Qualitative assessment of heart function can rapidly discern the presence of severe defects such as failure of chamber contraction or lack of blood flow through the dorsal aorta. Quantitative methods can provide a more refined understanding of less dramatic phenotypes. Assessment of heart rate is straightforward and can elucidate even subtle alterations in the speed and rhythm of contraction. Additionally, degree of contractility can be quantified using high-speed video microscopy to determine ventricular fractional shortening, a measurement of systolic contractile function normalized to the diameter of the heart (Fink et al., 2009; Rottbauer et al., 2005, 2006). Finally, dynamics of blood flow can be measured by tracking movement of erythrocytes or fluorescent molecules introduced into circulation (Hove et al., 2003; Schwerte and Pelster, 2000); alterations in the pace or pattern of blood flow can provide a complementary indication of subtle aberrations in cardiac function.

To determine whether functional defects originate with contractile apparatus abnormalities, it is effective to use transmission electron microscopy to inspect sarcomere structure directly. Examination of sarcomere formation between 24 and 48 hpf can distinguish between errors in myofibril assembly and maintenance. For example, in silent heart mutants, which lack the cardiac troponin T gene tnnt2, myofibrils fail to assemble, as the thick filaments are disorganized in the absence of normal thin filaments (Sehnert et al., 2002). In contrast, in pickwick mutants, which lack titin, nascent myofibrils form normally but higher-order sarcomeric structures are absent, suggesting a key role of Titin in sarcomere organization and maintenance (Xu et al., 2002).

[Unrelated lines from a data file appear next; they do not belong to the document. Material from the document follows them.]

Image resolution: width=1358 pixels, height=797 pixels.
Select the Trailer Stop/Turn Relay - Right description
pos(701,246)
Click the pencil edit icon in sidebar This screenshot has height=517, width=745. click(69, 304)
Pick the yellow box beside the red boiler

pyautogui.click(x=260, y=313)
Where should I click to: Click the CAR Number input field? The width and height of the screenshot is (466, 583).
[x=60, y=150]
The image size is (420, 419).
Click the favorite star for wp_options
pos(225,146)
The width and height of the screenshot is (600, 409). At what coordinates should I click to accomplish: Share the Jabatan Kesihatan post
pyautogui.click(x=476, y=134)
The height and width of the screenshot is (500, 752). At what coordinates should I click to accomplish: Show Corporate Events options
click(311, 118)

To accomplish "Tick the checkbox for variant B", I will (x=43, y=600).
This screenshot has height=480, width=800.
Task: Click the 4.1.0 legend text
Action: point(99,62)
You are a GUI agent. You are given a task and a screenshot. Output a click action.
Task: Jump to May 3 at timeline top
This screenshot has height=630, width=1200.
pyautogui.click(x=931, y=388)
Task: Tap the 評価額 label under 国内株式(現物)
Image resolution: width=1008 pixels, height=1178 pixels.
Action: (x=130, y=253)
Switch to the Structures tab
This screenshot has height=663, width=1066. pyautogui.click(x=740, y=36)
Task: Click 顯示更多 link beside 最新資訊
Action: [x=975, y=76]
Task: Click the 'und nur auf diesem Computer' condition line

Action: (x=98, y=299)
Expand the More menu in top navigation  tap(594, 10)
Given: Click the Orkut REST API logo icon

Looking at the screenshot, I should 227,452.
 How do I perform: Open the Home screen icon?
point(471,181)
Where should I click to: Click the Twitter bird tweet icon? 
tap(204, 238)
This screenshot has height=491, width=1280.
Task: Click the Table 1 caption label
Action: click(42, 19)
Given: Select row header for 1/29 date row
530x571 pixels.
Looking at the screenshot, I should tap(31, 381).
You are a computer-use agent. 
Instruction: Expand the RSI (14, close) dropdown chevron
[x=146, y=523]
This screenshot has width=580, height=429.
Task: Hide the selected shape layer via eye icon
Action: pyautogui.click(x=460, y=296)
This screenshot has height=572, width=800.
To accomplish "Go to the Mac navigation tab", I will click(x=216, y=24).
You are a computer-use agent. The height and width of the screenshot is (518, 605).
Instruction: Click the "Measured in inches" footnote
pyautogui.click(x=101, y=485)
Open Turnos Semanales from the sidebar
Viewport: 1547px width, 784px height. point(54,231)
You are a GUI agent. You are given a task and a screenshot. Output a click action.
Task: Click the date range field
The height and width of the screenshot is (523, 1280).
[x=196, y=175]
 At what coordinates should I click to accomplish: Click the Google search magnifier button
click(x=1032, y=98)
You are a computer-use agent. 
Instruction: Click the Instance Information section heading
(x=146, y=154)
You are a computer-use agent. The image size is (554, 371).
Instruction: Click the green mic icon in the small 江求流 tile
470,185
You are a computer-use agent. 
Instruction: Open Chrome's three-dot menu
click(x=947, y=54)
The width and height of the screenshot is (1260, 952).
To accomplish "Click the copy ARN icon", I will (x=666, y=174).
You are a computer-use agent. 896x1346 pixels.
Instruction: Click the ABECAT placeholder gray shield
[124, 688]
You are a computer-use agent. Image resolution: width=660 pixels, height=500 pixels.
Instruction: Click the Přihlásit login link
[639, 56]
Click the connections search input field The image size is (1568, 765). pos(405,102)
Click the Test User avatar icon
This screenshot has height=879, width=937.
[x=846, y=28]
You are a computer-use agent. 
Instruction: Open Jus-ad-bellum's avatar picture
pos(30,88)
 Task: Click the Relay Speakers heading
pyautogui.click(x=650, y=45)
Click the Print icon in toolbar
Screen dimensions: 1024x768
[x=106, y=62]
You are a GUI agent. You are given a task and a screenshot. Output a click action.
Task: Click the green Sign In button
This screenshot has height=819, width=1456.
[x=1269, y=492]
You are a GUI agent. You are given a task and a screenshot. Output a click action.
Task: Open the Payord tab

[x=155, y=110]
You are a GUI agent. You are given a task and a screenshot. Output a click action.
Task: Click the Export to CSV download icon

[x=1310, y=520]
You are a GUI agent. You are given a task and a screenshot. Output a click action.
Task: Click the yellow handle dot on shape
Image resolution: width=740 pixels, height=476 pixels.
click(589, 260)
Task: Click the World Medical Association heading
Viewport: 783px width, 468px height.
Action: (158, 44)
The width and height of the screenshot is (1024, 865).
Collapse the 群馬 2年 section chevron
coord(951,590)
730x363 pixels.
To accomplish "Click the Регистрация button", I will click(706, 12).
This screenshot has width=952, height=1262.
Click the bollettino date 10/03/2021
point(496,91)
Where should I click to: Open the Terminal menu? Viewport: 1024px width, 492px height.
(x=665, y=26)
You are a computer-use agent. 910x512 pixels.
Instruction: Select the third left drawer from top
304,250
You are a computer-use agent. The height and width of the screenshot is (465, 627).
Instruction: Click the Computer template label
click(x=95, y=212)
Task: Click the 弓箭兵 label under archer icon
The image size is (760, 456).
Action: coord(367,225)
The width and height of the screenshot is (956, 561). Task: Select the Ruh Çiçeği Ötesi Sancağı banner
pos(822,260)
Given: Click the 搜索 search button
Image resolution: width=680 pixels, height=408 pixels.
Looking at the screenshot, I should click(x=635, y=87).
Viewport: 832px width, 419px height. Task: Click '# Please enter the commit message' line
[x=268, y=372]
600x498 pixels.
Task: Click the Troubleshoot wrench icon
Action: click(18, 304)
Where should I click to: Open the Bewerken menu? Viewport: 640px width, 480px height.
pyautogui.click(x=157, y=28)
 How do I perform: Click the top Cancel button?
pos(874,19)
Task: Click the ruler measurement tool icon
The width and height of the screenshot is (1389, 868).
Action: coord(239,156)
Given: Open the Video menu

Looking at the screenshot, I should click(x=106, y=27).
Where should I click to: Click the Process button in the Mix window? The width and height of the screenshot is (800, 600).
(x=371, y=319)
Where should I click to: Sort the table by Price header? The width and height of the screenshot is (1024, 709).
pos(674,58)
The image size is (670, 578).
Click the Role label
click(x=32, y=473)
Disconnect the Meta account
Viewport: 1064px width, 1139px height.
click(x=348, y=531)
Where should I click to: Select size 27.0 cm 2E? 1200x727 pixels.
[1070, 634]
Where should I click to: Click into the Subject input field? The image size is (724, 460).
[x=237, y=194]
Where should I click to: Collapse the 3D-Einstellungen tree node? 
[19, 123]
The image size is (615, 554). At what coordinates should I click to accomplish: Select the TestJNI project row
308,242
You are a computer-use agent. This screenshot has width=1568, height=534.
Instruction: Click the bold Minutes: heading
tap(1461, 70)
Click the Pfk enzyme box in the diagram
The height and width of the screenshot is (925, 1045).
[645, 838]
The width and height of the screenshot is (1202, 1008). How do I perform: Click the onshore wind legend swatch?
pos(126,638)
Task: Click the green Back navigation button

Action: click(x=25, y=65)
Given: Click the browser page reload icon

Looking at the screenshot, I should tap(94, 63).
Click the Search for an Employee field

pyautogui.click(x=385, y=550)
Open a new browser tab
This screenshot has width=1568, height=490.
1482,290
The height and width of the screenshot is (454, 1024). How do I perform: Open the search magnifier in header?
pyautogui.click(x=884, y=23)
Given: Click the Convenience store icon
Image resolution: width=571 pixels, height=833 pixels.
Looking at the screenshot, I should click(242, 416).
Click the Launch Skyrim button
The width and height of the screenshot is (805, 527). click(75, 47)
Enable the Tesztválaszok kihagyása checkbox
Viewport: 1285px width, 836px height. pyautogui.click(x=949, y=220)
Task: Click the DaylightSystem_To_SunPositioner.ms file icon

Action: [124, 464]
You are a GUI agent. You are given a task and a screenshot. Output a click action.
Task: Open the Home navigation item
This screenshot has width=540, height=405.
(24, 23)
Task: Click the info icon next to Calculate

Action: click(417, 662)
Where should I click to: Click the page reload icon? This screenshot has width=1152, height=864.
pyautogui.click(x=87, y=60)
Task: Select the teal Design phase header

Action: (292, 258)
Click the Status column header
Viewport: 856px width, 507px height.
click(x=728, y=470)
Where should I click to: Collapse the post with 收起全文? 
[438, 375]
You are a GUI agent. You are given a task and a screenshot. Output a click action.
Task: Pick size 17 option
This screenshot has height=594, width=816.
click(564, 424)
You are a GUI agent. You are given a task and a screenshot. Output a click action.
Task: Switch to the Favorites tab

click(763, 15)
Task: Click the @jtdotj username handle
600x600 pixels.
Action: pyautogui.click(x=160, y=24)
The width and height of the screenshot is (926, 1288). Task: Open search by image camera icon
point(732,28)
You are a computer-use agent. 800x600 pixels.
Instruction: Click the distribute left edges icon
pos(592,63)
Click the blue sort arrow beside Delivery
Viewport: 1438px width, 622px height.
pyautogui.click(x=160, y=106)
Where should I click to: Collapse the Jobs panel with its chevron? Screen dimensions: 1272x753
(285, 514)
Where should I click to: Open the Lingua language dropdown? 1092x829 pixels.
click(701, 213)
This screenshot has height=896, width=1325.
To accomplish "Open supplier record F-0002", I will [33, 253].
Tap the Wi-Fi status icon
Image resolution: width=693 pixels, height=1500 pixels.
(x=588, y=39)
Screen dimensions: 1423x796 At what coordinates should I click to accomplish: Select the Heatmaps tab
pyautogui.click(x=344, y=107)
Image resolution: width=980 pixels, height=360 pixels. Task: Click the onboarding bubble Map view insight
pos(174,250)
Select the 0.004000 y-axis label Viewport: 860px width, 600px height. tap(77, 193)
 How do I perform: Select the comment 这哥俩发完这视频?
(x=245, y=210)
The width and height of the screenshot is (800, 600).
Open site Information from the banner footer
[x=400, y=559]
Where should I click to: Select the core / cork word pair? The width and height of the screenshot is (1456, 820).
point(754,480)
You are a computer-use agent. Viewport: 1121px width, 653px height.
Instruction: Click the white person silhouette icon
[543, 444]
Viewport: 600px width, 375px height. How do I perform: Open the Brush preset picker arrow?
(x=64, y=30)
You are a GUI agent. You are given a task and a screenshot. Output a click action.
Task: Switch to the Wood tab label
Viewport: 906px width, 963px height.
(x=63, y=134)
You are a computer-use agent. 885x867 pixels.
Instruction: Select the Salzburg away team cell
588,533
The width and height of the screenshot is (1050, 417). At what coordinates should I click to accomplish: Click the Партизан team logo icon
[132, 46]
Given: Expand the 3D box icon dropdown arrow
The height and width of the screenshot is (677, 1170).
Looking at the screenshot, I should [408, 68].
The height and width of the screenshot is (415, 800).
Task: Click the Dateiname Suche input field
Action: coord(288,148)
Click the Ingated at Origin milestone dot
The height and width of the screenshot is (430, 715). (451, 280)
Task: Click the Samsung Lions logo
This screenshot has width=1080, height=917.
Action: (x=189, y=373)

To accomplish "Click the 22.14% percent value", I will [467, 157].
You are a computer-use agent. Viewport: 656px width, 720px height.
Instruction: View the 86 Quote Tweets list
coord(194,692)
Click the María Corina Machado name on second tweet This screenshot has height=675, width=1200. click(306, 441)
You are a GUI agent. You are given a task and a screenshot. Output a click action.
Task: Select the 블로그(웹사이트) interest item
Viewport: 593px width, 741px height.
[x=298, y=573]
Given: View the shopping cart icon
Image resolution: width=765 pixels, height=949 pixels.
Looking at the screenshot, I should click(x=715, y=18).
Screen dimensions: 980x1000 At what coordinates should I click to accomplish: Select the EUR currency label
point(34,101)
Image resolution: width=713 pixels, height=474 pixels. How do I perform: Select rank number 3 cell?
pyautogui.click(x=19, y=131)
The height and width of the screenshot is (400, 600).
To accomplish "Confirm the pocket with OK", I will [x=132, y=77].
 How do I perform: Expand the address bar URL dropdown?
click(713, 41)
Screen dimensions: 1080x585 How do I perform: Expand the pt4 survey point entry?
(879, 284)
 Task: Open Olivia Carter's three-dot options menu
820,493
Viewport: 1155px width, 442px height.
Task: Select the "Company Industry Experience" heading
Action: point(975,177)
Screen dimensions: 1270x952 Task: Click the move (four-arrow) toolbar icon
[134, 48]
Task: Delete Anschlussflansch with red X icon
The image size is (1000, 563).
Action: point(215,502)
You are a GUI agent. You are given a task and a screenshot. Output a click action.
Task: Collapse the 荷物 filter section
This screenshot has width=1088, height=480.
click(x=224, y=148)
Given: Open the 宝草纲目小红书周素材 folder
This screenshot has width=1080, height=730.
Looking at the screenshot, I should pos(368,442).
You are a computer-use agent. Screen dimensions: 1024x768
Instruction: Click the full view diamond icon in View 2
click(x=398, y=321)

For heart function phenotypes that are not associated with defects in the contractile apparatus, it is logical to investigate whether cardiac conduction is aberrant. Electrical currents can be assayed in vivo by electrocardiography, and similar patch clamp techniques can be used to stimulate the heart to test its excitability (Rottbauer et al., 2001). For optical mapping of cardiac conduction, calcium flux can be monitored using fluorescent dyes (Ebert et al., 2005; Langenbacher et al., 2005; Milan et al., 2006) or with a fluorescent calcium indicator transgene (Tg(cmlc2:gCaMP)) (Chi et al., 2008b), and transmembrane action potential can be evaluated using voltage-sensitive dyes (Panáková et al., 2010). This combination of techniques can detect a wide variety of conduction abnormalities, ranging from cell-intrinsic defects in calcium handling to failure to develop specific types of conduction tissue. For example, the arrhythmia observed in tremblor (ncx1h) mutants is caused by defects in calcium extrusion that result in elevated intracellular calcium in cardiomyocytes (Ebert et al., 2005; Langenbacher et al., 2005). In a different case, slipjig (foxn4) mutants fail to specify the AVC and therefore do not develop specialized AVC conduction tissue; as a consequence, they exhibit an absence of atrioventricular conduction delay (Chi et al., 2008a).

V. Summary

A wide variety of techniques are available to investigators seeking to determine the origins of defects in heart size, shape, and function in the zebrafish embryo. Whereas some of the applicable techniques require specific reporter transgenes or specialized microscopes, most are readily accessible and should facilitate characterization of cardiac phenotypes in a broad range of laboratories. Experimental strategies will continue to evolve as more molecular markers, new transgenes, and advances in microscopy enhance the resolution of our inspection of cardiac development. These future prospects, together with the always increasing number of relevant mutations, morpholinos, and small molecules, promise a strong continuation of the utility of the zebrafish for illuminating the molecular mechanisms responsible for cardiogenesis.